- Born: 1955 (age 70–71) Teaneck, New Jersey, U.S.
- Education: Teaneck High School Sarah Lawrence College
- Occupation: Author
- Spouse: Heather Harpham
- Writing career
- Genre: Fiction
- Notable work: Breakable You (2006)
- Notable awards: Guggenheim Fellow (2001)

= Brian Morton (American writer) =

American fiction writer and English professor

Brian Morton (born 1955) is an American author of seven books, including five works of fiction and one memoir. He is the former director of the MFA Writing Program at Sarah Lawrence College. He currently teaches at Sarah Lawrence College, New York University, and The Bennington Writing Seminars.

Morton's 1998 novel Starting Out in the Evening was adapted into the 2007 film of the same name. His 2006 novel Breakable You was adapted into the 2017 film of the same name.

== Early life and education ==
Morton was born and raised in Teaneck, New Jersey, where he attended Teaneck High School. His father was an Irish-Catholic and a union organizer, and his mother was Jewish, and a school teacher. His mother was from a family of artists. Her brother was a composer, and her father (Morton's grandfather) was an actor in Yiddish theater. He has an older sister who wrote stories as a child.

He graduated from Sarah Lawrence College in 1978.

== Career ==
In 1984, a few months after his father died, Morton began to write a portrait of him. The character of Francis Xavier Burke of The Dylanist is an idealized version of his father. In 1988 he finished the book. In 1988 he was working as a co-editor for the book review of the magazine Dissent, where he became executive editor in 1995. Through his connections at Dissent, Morton found Harvey Klinger as an agent who loved the book. Ted Solotaroff at HarperCollins purchased the book, which received critical praise. In the following decades, Morton wrote four additional works of fiction. In 2022, Morton published Tasha: A Son's Memoir, which chronicles his complex relationship with his mother, whose worsening dementia caused her health to decline.

==Books==
Morton has received a great deal of praise for his fiction.

Of The Dylanist, Carolyn See wrote in The Los Angeles Times: "How hard it is to write about a wonderful book where nothing 'happens' except precious life. All I can say is: This is one to buy, to read. It echoes in the brain, as your own life unfolds."

Writing in Newsday, Charles Taylor called Starting Out in the Evening "the kind of book that gets you reading novels in the first place What seems more important is that, finally, it’s the kind of book that keeps you reading novels."
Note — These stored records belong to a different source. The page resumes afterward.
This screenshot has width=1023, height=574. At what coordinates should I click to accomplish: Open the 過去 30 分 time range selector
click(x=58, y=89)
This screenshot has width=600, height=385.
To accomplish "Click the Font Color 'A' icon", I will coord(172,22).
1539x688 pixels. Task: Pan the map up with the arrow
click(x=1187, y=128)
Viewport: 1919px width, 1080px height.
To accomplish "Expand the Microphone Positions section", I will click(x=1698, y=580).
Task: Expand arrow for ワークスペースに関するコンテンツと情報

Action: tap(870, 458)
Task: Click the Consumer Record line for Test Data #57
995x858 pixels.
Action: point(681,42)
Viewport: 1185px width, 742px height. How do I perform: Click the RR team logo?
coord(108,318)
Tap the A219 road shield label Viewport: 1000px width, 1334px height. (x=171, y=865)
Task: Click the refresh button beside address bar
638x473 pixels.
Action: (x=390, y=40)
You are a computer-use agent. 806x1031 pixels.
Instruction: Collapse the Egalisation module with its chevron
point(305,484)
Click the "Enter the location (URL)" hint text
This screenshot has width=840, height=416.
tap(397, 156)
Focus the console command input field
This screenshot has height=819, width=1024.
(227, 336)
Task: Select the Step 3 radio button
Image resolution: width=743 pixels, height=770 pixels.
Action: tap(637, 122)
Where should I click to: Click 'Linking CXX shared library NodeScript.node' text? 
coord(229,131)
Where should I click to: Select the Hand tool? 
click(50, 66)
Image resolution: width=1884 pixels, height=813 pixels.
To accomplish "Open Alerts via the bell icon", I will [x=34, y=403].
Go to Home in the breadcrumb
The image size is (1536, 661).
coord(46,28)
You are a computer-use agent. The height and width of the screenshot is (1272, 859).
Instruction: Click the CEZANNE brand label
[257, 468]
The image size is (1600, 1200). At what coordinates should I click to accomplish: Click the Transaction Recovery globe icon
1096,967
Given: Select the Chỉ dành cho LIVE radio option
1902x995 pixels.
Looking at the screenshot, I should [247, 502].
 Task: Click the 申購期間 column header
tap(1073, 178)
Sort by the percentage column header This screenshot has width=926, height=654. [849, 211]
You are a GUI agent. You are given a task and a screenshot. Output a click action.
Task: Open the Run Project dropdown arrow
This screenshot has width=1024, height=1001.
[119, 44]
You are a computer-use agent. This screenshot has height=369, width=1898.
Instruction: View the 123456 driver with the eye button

Reviewing A Window Across the River in the Palm Beach Post, Scott Eyman wrote: "Brian Morton is some strange kind of magician; his novels have the luminous transparency of a great city at twilight. The vocabulary is basic, but the emotions aren't; the people are artists, but the questions they ponder which is more important, our responsibility to ourselves or to the people we love? are universal."

In his appraisal of Breakable You in The Chicago Tribune, Art Winslow noted: " One thing Morton is to be complimented on is the honesty of the emotional complex he builds into his characters, in which no set of feelings escapes being alloyed with elements of its opposite."

Kirkus Reviews summed up its notice of Florence Gordon by saying: "Always a pleasure to read for his well-drawn characters, quiet insight and dialogue that crackles with wit, Morton here raises his own bar in all three areas. He also joins a sadly small club of male writers who have created memorable heroines."

In September 2025, Morton published a nonfiction book on the subject of writing, Writing as a Way of Life, through Black Lawrence Press. The Massachusetts Review noted: "What Morton has done in his book is a refreshingly original engagement with the notion of a craft book. There are no empty platitudes about how one might become a great novelist, nor fastidious childhood recalls... This is not a self-help book on how to write. This is about the devotion to writing as a way of life."

Bibliography
- The Dylanist (HarperCollins, 1991)
- Starting Out in the Evening (Mariner Books, 1998)
- A Window Across the River (Mariner Books, 2003)
- Breakable You (Mariner Books, 2006)
- Florence Gordon (Mariner Books, 2014)
- Tasha: A Son's Memoir (Avid Reader Press / Simon & Schuster, 2022)
- Writing as a Way of Life (Black Lawrence Press, 2025)

==Awards==

- Starting Out in the Evening received the Academy Award in Literature from the American Academy of Arts and Letters and the Koret Jewish Book Award for Fiction. It was a finalist for the PEN/Faulkner Award.
- Morton received a 2001 Guggenheim Fellowship.
- A Window Across the River was chosen as a bookclub selection for The Today Show.
- Florence Gordon was a finalist for the 2014 Kirkus Prize for Fiction.

== Personal life ==
Morton lives with his partner Heather Harpham, a drama teacher, performer and author of a memoir, Happiness: The Crooked Little Road to Semi-Ever After. Together they have two sons, Emmett and Gabriel.